> [Task to carry out]
Pick up the forum thread on engine warm-up routines after its final line and keep it going.

> [Given text]
# Best Warm Up Routine



## iamnotapainter (Nov 20, 2015)

Hey guys,

Long time lurker, first time poster. Looking for some clarification.
2015 Jetta TSI 12k miles

I've read two very different methods of warming up the engine and would like some thoughts on how you all warm up your babies because I have read plenty of contradicting material and would like your input.

Now when turning the car on, it high idles for a minute or two and then goes to low idle. I always assumed this was heating up the oil to lube to the turbo to avoid damage. I also thought this would cause the engine to run rich and increase carbon build up due to the sometimes long idle as well as put extra stress on the engine because idle. I've always thought the best way to warm up an engine would be driving it easy for the first 10-15 minutes until its up to temp to have fun.

Now both of these methods make sense but directly contradict each other. So what do you do, and why?

Thanks much. 



PS. I posted this to the Jetta VI forum, realized this was a better place for it. And can't figure out how to delete the other from clogging the board. Help on that would be appreciated as well


----------



## V42 (Feb 25, 2008)

I start my car. I let it idle for 1 minute, maybe 2. I drive easy till it's up to temp.


----------



## Jeff1983 (Oct 16, 2013)

Ditto. I dont know about earlier generations of the 1.8T, but the only thing I hate about this one is how clackety clacky sounding it is when not warmed up. Sounds like its about to throw a rod.


----------



## Dirtmvr (Feb 28, 2016)

Extracted data
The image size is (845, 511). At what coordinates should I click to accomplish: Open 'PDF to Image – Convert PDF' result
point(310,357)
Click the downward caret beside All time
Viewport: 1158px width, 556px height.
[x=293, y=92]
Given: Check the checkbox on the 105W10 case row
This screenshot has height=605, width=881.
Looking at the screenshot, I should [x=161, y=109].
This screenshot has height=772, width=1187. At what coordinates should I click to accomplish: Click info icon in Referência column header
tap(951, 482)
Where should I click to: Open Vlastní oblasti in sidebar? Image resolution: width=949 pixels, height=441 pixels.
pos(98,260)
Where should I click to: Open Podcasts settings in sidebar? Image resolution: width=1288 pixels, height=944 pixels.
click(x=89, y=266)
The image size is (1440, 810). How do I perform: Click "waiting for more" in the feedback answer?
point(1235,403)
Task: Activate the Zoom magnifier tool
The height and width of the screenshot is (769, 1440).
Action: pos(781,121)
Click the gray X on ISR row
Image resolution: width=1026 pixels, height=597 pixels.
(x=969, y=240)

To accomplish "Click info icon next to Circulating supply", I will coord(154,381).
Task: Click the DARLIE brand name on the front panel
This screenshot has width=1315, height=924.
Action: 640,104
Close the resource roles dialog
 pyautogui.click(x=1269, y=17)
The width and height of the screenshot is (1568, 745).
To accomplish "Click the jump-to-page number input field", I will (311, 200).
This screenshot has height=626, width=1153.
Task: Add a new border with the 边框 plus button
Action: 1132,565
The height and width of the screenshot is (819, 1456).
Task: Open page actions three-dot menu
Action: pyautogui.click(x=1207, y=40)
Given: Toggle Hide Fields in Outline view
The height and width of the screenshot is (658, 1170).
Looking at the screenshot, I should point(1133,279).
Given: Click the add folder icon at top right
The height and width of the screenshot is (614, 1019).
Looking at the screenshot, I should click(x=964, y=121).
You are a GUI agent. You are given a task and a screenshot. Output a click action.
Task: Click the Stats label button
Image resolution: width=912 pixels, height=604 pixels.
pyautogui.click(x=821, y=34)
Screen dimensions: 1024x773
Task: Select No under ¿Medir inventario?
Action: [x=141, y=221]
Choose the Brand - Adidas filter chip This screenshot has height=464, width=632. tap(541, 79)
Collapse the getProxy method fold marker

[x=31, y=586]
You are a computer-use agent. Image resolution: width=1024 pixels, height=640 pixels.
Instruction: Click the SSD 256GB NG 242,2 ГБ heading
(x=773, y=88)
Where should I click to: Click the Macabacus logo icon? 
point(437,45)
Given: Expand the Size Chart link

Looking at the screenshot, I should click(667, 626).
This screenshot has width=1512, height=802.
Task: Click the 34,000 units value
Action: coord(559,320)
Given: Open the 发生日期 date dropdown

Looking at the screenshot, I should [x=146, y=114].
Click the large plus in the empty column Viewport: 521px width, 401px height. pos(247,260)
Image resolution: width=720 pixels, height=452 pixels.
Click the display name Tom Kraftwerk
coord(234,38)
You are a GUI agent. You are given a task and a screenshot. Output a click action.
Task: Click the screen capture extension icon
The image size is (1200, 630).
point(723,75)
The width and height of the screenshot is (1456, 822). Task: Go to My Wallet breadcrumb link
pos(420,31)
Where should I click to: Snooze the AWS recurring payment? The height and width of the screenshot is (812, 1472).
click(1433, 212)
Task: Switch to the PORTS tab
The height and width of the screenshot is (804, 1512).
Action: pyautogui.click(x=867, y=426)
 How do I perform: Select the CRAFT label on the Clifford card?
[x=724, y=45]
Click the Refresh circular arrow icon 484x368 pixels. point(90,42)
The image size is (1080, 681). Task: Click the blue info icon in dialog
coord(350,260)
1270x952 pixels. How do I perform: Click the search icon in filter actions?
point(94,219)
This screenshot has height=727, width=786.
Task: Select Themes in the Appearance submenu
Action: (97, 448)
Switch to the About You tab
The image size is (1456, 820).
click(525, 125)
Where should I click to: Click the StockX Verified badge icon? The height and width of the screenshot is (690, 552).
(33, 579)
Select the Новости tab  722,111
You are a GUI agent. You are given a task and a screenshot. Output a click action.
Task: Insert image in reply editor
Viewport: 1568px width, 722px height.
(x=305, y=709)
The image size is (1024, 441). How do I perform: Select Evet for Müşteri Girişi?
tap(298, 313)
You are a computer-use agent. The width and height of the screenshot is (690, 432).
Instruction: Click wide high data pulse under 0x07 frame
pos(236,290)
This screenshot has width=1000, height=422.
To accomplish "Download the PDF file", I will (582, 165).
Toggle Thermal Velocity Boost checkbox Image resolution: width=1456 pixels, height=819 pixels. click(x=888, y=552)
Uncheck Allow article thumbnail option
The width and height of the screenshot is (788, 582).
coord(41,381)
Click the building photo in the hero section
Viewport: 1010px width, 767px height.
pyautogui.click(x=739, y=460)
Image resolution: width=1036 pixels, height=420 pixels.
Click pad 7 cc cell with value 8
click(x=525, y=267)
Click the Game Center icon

> [Task response]
In my opinion the outside temperature plays a big role in how long you idle before taking off. You want enough time for the oil to reach all locations. In the old days, you could hear when the oil made it's way up through the long pushrods, and over the rockers--the engine would quiet down significantly, but with overhead cams it shouldn't take long and they have figured out how to keep oil in the turbo bearings too. You don't want to idle any longer than you have to because you don't want incomplete combustion creating carbon deposits. I think ideally you want to start it, let it idle for say 10-20 secs, then just don't load the engine or lug it too much until you see the temperature gauge start moving. I'd keep the RPM's under 2000 or so if you can until you see the temperature coming up. With modern diesels, they won't heat up without a load on so you have to start and take off without idling too long, whereas the gas engines heat up quickly. For colder temperatures (say <0C) then I'd recommend you start the car, then by the time you're done scraping windows etc., you're probably good to go. Again, try not to lug or rev the engine too much until the temp gauge starts moving.

Keith


----------



## iamnotapainter (Nov 20, 2015)

Thanks everyone for the input! Much appreciated.


----------



## chois (May 12, 2000)

The best way to warm up the car is to drive it.
There is no logical reason to let it sit and idle for a minute or more. This just burns (a very little amount of) fuel, and creates (a real small bit) more emissions.

Just drive it easy until the temps are up in the normal range.


----------



## jcme0557 (Mar 31, 2015)

Modern cars don't need to be babied until oil is warm like old cars. Most experts agree that it's best to just drive your car to warm it up.

Higher idle speed when the engine is cold is an emissions control strategy. Since cold start and cold fast idle are some of the "dirtiest" parts of the run cycle, the engineers want to get the engine up to operating temp and into closed-loop fuel control ASAP. You will notice that when it's cold out, the engine typically idles higher and for longer. 

I suspect that VW has built in various control strategies to limit boost until the oil is at a certain temperature. My Passat is decidedly more sluggish until the engine oil get good and warm.


----------



## rogerdm (Mar 30, 2016)

until the internal parts are hot, the working clearances between pieces are not good. that's easy to understand


----------



## BenignB7 (Jan 21, 2015)

I let mine idle 10 seconds here in sunny socal. If that. 

Try to stay away from WOT full rev blasts until the temp meter shows normal.


----------



## DasCC (Feb 24, 2009)

30 seconds idle, and easy throttle until oil temp, NOT WATER TEMP, shows 180 degrees.


----------



## surfstar (Mar 13, 2016)

DasCC said:


> easy throttle until oil temp, NOT WATER TEMP, shows 180 degrees.


This is important! 

With the ea888, the water temp gets up to 200 in a very short time. It takes a good ~7mins for my oil temp to even show, which is 120-130 or so.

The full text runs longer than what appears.